Task requirements -
A. Answer these questions from the restaurant guide:
(i) In what city is Tony Roma's parent company based?
(ii) How many different oysters does the oyster bar at Oceanaire Seafood Room feature?
(iii) Where does the guide suggest going after dining at Itta Bena for live Dixieland, rock and jazz?
B. Please reproduce a passage of the restaurant guide word for word, starting at "SEE FOOD Throw" and ending at "the dessert menu.".

EAT AT TONY'S Don't roll your eyes just yet. This ain't the 1970s rib joint you remember. Tony Roma's parent company is based right here in Orlando, and they've made the I-Drive location a flagship and testing ground for new recipes and craft cocktails. The fare is still crowd-pleasing; just think less Brady Bunch and more Modern Family.
MEET AT THE MONKEY The last remaining vestige of the formerly vast Funky Monkey empire is located at Pointe Orlando, and has been the proving ground for many of Orlando's top chefs, including Hell's Kitchen alum Ashley Nickell.
SEE FOOD Throw on your most elegant frock, order a chilly dry martini and prepare yourself for classic seafood preparations at present-day prices at Oceanaire Seafood Room. The oyster bar features 10 different oysters from around the globe, flown in fresh daily. We're almost certain the Oceanaire is the only place where baked Alaska is still a regular on the dessert menu.
MAMBO ITALIANO For plates piled high with pasta, you'll want to head to Maggiano's Little Italy at Pointe Orlando. Just north of Buca di Beppo's price point, this carbo-chain is famous for family-style dishes of eggplant parmigiana and flash-fried calamari. These guys are used to crowds, too, so for a big party, service will be a cinch. Just call ahead.
DEEP SOUTH DISHES She-crab soup is what you should start with when you sit down in the upscale-rustic digs at Itta Bena Food & Spirits on Pointe Orlando's upper level. Get there early to taste your pick of dozens of bourbons at the bar while the pianist takes requests. Once you've dined, head across the sidewalk to Lafayette's for live Dixieland, rock and jazz until the wee hours.

Provided records -
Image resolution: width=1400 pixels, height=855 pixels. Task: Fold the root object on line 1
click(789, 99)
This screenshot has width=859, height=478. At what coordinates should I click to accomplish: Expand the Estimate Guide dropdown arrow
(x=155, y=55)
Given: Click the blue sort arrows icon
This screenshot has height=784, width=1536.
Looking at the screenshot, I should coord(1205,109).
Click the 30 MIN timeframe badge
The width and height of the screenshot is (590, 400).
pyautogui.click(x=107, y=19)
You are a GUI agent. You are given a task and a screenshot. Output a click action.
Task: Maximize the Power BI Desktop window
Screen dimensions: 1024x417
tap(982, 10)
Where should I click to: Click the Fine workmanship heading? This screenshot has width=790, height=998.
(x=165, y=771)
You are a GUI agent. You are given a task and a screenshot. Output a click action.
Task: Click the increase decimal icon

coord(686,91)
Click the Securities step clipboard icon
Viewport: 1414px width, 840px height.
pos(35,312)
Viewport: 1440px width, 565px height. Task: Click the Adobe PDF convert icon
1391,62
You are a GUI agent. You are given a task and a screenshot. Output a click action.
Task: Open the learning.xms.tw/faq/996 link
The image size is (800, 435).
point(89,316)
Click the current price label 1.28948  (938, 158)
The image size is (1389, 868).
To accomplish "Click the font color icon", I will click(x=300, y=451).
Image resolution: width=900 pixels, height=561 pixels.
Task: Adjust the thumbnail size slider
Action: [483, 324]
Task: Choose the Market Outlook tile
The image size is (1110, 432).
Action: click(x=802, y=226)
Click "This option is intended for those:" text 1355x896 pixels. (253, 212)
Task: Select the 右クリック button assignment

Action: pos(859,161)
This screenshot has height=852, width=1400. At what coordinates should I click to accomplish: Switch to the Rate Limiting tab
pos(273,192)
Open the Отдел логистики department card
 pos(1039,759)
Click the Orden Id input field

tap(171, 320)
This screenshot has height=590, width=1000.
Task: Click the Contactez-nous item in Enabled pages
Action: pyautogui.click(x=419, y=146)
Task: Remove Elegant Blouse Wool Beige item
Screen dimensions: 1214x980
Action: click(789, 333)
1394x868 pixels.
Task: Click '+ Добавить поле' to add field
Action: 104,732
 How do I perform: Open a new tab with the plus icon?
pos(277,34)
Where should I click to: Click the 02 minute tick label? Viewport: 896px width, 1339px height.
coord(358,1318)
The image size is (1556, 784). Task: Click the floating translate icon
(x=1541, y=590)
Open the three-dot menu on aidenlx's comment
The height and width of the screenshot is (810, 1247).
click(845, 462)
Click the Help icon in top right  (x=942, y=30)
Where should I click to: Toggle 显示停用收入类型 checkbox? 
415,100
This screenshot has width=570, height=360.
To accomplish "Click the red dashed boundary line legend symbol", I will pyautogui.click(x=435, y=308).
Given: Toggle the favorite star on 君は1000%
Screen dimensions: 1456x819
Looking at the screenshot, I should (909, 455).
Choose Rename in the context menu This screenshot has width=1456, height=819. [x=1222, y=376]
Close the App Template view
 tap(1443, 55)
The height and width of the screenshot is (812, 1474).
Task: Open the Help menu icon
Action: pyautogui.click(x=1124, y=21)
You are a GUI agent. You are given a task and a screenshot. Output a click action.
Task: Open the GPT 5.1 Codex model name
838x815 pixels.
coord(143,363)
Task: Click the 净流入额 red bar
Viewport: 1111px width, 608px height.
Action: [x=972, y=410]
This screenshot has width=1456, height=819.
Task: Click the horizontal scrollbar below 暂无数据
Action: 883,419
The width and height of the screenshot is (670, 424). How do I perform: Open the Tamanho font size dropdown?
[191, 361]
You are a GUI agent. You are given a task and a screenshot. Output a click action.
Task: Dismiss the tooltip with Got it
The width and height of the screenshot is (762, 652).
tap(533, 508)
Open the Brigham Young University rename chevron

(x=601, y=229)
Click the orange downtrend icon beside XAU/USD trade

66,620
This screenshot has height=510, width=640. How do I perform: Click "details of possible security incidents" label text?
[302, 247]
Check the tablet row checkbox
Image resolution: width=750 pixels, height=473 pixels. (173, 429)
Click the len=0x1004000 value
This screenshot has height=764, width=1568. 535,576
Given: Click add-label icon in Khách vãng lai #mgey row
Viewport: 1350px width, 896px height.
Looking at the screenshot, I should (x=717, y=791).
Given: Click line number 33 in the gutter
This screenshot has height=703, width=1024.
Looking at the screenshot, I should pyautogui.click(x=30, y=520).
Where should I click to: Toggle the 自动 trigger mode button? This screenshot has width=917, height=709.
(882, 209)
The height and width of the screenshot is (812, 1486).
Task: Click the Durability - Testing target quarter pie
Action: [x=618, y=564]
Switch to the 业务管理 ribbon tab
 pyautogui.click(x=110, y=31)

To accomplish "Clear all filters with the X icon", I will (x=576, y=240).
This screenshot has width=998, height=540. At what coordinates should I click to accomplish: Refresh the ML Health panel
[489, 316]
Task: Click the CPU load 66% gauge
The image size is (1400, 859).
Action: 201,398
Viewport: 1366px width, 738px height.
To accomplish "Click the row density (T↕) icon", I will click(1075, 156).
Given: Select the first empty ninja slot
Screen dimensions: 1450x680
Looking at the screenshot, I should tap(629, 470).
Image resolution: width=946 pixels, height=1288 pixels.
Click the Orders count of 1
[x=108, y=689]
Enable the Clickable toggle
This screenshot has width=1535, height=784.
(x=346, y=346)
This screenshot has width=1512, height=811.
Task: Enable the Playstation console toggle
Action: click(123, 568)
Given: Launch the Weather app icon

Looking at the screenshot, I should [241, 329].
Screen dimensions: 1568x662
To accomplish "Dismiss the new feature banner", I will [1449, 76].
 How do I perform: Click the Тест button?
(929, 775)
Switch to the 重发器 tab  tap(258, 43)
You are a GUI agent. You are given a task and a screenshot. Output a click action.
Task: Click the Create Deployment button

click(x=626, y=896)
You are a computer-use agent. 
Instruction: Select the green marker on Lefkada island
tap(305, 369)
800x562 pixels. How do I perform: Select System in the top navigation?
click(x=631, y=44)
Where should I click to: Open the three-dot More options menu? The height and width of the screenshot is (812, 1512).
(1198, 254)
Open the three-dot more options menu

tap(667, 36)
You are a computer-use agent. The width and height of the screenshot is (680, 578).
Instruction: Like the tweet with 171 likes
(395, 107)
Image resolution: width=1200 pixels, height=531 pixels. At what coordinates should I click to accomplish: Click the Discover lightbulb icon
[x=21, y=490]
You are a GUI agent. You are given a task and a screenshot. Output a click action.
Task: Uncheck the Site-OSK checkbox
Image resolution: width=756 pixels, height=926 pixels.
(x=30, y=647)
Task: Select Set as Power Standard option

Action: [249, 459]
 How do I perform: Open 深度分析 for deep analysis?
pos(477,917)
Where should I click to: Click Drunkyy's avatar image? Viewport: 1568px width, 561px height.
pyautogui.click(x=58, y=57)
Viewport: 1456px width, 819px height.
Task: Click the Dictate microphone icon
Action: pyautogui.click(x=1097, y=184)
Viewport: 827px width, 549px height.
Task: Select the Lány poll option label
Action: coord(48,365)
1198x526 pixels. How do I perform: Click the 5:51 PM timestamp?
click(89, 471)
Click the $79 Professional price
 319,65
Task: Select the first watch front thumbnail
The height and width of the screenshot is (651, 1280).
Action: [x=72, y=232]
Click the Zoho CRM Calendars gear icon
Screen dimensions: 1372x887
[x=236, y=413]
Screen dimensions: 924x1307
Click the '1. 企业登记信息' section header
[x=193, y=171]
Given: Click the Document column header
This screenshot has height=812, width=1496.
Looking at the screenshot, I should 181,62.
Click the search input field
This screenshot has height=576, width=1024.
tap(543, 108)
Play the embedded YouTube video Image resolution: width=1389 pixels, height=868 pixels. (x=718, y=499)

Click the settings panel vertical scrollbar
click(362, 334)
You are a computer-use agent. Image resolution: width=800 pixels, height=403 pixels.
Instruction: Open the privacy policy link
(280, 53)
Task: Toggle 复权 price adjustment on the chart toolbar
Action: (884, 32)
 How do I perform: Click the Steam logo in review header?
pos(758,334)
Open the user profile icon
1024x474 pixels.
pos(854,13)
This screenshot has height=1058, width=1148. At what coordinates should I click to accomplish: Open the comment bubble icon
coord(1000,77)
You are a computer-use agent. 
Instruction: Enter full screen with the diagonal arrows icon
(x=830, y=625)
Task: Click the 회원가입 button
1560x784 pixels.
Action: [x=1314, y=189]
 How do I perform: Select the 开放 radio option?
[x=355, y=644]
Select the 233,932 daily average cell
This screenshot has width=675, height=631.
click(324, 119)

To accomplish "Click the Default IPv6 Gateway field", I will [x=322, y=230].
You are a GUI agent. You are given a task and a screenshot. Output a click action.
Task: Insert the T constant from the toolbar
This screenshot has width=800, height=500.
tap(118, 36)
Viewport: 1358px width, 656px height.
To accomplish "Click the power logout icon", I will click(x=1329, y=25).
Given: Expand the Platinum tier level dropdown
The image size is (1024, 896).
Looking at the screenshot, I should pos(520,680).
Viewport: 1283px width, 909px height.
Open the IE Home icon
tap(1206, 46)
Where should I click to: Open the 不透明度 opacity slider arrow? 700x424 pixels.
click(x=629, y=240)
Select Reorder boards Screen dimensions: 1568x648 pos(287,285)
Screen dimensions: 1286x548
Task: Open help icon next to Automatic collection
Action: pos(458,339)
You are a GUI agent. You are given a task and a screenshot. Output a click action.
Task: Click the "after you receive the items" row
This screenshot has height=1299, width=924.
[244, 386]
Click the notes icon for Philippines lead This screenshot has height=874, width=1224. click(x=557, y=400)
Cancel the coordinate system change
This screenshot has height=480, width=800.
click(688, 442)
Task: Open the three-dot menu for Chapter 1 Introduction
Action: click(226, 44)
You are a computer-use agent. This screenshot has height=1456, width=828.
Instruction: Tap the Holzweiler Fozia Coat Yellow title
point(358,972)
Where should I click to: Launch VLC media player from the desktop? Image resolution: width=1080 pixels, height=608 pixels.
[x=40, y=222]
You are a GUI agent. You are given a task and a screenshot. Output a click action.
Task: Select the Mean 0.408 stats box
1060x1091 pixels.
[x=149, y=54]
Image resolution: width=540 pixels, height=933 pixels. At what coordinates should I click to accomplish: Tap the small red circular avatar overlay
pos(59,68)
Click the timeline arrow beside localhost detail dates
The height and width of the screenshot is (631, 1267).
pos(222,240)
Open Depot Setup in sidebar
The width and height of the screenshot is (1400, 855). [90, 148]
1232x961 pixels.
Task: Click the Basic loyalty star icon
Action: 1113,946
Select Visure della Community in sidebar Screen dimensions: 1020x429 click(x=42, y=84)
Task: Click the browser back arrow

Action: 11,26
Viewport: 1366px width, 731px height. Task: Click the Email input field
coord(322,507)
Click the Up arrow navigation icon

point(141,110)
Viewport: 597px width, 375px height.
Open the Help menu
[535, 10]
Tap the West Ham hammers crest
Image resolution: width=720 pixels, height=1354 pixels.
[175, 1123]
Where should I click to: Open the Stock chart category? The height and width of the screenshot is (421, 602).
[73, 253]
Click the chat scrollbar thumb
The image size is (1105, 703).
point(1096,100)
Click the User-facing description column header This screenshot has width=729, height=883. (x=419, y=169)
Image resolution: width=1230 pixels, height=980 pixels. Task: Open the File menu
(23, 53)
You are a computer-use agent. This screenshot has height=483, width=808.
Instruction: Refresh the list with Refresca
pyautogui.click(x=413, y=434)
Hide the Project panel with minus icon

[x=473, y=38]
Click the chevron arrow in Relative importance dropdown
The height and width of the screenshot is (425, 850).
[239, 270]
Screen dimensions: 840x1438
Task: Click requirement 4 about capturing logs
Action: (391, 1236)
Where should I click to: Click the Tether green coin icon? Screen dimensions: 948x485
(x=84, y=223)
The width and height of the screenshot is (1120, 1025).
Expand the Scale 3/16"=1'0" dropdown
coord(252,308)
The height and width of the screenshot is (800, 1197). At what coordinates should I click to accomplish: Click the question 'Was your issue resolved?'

Task answers -
A.
(i) Orlando
(ii) 10
(iii) Lafayette's

B.
SEE FOOD Throw on your most elegant frock, order a chilly dry martini and prepare yourself for classic seafood preparations at present-day prices at Oceanaire Seafood Room. The oyster bar features 10 different oysters from around the globe, flown in fresh daily. We're almost certain the Oceanaire is the only place where baked Alaska is still a regular on the dessert menu.